• _Texto a ler_:
Será inquestionável, por diversos motivos (e mais um), constatar a singularidade do primeiro filme de Paulo Rocha na história do cinema português. Se calhar, porque cada um de nós terá a sua relação afetiva com a fita de 1963. Terá até sido um gesto de afeto a motivar João Pedro Rodrigues e João Rui Guerra da Mata a proceder à profunda e rigorosa investigação arqueológica que nos é devolvida no filme-revisitação Onde fica Esta Rua? ou Sem Antes nem Depois. Aliás, Os Verdes Anos não é um filme qualquer, pois representa, talvez, o mais seguro arranque do Novo Cinema luso. Ali mesmo nas Avenidas Novas. E porque será, ao mesmo tempo, um gesto bem visível sobre a deambulação urbana a suscitar uma especial relação de afetividade com a capital.

Foi à procura desse rasto que embarcámos na ‘double feature’ sugerida pelo Cinema Ideal – ou seja, começando pela revisão atualizada de Os Verdes Anos, na sua versão devidamente restaurada e digitalizada, supervisionada por Pedro Costa (já depois da morte de Paulo Rocha, em 2012) – aliás, diga-se, que muito ganha em desenho sonoro, mas não só. Este o filme de preparação para questionar a proposta de homenagem da dupla de realizadores em Onde Fica Esta Rua?

• _Entradas fornecidas_:

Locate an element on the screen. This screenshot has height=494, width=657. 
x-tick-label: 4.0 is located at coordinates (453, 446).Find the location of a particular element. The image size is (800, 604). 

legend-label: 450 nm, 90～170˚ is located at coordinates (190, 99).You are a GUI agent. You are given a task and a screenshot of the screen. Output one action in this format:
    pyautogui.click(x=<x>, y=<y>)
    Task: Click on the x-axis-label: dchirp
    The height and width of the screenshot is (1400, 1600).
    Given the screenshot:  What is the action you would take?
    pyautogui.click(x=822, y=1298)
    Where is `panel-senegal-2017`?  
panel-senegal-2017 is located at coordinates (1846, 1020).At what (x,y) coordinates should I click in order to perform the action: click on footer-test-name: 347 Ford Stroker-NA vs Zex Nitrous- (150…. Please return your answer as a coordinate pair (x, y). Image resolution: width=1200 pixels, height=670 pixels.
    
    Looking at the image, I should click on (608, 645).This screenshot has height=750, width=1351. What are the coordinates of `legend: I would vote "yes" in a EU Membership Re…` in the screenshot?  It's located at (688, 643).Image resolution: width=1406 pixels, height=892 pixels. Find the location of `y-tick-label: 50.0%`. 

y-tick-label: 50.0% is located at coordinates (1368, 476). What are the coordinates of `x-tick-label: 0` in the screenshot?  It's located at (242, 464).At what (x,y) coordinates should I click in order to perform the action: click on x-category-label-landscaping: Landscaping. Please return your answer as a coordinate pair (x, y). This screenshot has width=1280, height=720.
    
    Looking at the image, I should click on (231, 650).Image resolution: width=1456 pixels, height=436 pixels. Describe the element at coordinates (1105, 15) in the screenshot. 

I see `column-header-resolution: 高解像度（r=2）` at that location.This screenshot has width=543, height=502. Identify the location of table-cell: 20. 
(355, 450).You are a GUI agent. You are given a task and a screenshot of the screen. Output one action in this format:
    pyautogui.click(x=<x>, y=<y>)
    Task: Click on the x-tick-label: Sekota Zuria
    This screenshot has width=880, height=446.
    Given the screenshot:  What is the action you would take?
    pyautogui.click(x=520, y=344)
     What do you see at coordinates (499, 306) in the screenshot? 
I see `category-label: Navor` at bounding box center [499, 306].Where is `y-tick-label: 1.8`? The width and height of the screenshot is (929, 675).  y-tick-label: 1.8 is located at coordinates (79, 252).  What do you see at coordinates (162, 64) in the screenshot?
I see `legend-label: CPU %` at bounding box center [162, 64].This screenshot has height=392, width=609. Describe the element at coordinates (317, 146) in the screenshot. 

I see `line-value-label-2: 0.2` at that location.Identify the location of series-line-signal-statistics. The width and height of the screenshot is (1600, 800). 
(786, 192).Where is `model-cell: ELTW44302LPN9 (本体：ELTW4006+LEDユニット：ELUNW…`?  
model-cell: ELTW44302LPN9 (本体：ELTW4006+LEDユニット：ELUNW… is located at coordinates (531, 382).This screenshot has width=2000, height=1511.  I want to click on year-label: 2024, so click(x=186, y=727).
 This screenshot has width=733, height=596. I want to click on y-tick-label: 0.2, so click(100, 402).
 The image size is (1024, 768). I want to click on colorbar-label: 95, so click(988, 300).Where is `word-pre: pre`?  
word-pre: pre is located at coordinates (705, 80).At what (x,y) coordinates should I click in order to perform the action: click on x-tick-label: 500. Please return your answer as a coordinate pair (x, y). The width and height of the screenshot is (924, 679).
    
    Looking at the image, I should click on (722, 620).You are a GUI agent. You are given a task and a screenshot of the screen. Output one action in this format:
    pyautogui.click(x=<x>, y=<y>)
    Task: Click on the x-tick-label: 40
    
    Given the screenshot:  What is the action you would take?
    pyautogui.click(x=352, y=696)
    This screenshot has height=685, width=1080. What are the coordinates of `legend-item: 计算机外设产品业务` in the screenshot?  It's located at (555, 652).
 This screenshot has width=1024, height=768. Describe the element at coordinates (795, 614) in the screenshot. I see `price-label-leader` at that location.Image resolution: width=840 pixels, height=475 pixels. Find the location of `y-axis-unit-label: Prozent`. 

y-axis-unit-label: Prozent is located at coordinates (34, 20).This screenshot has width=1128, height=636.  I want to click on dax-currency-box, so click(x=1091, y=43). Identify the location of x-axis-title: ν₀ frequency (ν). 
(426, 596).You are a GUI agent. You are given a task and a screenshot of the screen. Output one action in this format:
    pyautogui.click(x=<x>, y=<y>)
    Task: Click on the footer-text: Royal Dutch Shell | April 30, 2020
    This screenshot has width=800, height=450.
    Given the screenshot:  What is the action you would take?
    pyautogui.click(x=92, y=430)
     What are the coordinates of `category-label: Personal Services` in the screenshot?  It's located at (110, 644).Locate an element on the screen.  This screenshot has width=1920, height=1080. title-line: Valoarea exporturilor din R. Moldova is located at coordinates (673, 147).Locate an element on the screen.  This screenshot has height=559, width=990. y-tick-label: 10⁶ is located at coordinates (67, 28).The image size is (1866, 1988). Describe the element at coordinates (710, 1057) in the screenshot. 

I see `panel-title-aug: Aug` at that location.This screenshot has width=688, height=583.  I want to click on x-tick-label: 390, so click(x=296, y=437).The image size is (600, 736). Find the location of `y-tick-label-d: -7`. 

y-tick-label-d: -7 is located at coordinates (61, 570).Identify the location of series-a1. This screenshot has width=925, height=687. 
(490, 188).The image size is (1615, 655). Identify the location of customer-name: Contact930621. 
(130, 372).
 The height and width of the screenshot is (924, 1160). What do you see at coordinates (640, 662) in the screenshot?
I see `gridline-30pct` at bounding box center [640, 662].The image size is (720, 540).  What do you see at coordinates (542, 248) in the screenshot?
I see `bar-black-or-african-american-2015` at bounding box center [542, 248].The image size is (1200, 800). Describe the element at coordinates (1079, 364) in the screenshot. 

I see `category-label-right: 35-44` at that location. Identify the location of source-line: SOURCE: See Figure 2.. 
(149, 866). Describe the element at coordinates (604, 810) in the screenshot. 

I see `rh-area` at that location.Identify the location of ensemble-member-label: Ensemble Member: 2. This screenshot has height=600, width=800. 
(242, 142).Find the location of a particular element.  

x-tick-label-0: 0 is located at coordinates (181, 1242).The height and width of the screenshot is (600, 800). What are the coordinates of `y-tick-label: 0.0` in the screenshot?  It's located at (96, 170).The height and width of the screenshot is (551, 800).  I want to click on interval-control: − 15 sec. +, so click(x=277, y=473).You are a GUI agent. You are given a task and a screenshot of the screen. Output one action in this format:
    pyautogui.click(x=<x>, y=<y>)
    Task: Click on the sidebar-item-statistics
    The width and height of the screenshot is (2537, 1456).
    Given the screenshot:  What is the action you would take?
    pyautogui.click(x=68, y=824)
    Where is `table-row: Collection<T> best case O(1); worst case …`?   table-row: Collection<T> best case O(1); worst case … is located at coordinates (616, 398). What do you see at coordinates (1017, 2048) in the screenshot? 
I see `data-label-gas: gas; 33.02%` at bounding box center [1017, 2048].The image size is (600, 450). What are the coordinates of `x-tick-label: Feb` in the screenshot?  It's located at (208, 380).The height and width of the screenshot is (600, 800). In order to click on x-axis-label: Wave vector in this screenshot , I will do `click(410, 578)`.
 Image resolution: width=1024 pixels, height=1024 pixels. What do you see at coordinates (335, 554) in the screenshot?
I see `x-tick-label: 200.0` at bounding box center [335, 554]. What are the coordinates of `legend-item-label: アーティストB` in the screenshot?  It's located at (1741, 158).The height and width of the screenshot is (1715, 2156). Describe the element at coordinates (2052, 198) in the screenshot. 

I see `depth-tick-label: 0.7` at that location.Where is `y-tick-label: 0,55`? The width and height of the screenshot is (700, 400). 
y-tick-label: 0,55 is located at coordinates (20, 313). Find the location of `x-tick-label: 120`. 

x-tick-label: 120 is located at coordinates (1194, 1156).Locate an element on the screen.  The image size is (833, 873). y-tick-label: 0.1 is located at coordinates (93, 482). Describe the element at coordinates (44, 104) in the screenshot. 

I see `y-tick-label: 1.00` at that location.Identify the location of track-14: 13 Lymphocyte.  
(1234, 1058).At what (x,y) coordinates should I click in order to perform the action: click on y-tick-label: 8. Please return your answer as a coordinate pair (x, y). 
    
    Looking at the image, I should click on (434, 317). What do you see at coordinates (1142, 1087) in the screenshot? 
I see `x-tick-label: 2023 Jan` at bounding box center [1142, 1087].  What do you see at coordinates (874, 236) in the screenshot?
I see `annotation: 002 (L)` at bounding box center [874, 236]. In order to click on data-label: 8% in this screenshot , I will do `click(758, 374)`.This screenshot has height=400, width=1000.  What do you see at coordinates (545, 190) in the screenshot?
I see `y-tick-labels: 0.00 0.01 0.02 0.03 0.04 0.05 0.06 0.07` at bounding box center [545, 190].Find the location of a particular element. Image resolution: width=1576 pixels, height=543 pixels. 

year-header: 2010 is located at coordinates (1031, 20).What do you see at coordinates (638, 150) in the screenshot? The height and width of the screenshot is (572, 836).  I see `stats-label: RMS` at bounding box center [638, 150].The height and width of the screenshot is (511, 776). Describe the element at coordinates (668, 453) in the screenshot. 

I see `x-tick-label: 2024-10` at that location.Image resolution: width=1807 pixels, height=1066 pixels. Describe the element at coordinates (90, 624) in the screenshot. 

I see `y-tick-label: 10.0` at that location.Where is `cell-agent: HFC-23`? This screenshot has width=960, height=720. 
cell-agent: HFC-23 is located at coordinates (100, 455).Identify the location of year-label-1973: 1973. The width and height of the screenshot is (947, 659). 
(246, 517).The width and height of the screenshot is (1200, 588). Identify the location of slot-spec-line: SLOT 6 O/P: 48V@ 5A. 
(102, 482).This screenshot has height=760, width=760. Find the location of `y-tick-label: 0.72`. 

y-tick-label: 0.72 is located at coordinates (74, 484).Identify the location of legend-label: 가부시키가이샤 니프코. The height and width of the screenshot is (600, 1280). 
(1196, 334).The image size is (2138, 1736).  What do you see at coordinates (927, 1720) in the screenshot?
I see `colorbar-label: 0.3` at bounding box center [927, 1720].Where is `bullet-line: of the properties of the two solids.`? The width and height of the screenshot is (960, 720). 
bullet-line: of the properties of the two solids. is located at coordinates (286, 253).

• _O que fazer_:
a - Transcreva do texto sobre Os Verdes Anos o trecho que vai de "Foi à procura" a "em Onde Fica Esta Rua?".
b - Indique se cada afirmação está de acordo com o texto sobre Os Verdes Anos, respondendo sim ou não e citando as palavras do texto que o decidem: (i) Os Verdes Anos é um filme de 1963. (ii) A versão restaurada foi supervisionada por Paulo Rocha. (iii) A dupla de realizadores de Onde Fica Esta Rua? é formada por João Pedro Rodrigues e João Rui Guerra da Mata.
c - Dê seguimento ao texto sobre Os Verdes Anos a partir do ponto em que termina.
As entradas não têm qualquer papel aqui.

• _Resultados por tarefa_:
a -
Foi à procura desse rasto que embarcámos na ‘double feature’ sugerida pelo Cinema Ideal – ou seja, começando pela revisão atualizada de Os Verdes Anos, na sua versão devidamente restaurada e digitalizada, supervisionada por Pedro Costa (já depois da morte de Paulo Rocha, em 2012) – aliás, diga-se, que muito ganha em desenho sonoro, mas não só. Este o filme de preparação para questionar a proposta de homenagem da dupla de realizadores em Onde Fica Esta Rua?

b -
(i) Sim: "a fita de 1963".
(ii) Não: "supervisionada por Pedro Costa (já depois da morte de Paulo Rocha, em 2012)".
(iii) Sim: "João Pedro Rodrigues e João Rui Guerra da Mata a proceder à profunda e rigorosa investigação arqueológica".

c -
Partindo do roteiro original, a ideia de João Pedro Rodrigues e João Rui Guerra da Mata foi palmilhar, plano e plano, o mapa do filme, embora sem que os locais do filme perdessem as marcas e as referências de hoje. Contudo, o elemento definidor que demarca o filme de um mero exercício de virtuosidade será mesmo oferecido pela cumplicidade de Isabel Ruth. Que, mesmo discreta, chega (e sobra) para oferecer ao filme a sua justificação. Faltou ver nessa sessão, hélas, o documentário de 30 minutos de Edgar Feldman, baseado nas entrevistas feitas a Paulo Rocha, na altura da rodagem do seu último filme Se Fosse Ladrão Roubava. No entanto, em vez dele, tivemos Isabel Ruth ao vivo a (em)cantar Verdes Anos, entre outros temas para deleite de alguns happy few.

Verdes Anos: entre 1963 e 2023.

Sessenta anos. Sim. João Pedro Rodrigues e João Rui Guerra da Mata apresentam o resultado minucioso de seguir as pegadas, os enquadramentos, e o gesto de cinema de Rocha, em redor de Isabel Ruth e Rui Gomes, nesse oscilar constante entre a cidade e o campo, a modernidade do cinema e o atraso lusitano. Assim mesmo, ao longo de uma cartografia muda (sem diálogos) e rigorosa da cidade de Lisboa. Sem antes nem depois. Como se tratasse de uma répérage arqueológica aos locais visitados por Paulo Rocha, há meio século e mais uma década. E a pouco mais de uma década do dia da Liberdade.

Nesse sentido, este novo filme constitui, não só um gesto de homenagem, mas também a tentativa de auscultar um olhar novo para o cinema que sacudiu algumas teias de aranha do passado. E a forma dos ‘Joãos’ reivindicarem para si também parte desse espaço urbano, não só pela proximidade que sentem, mas também por uma filiação aggiornada da história do nosso cinema.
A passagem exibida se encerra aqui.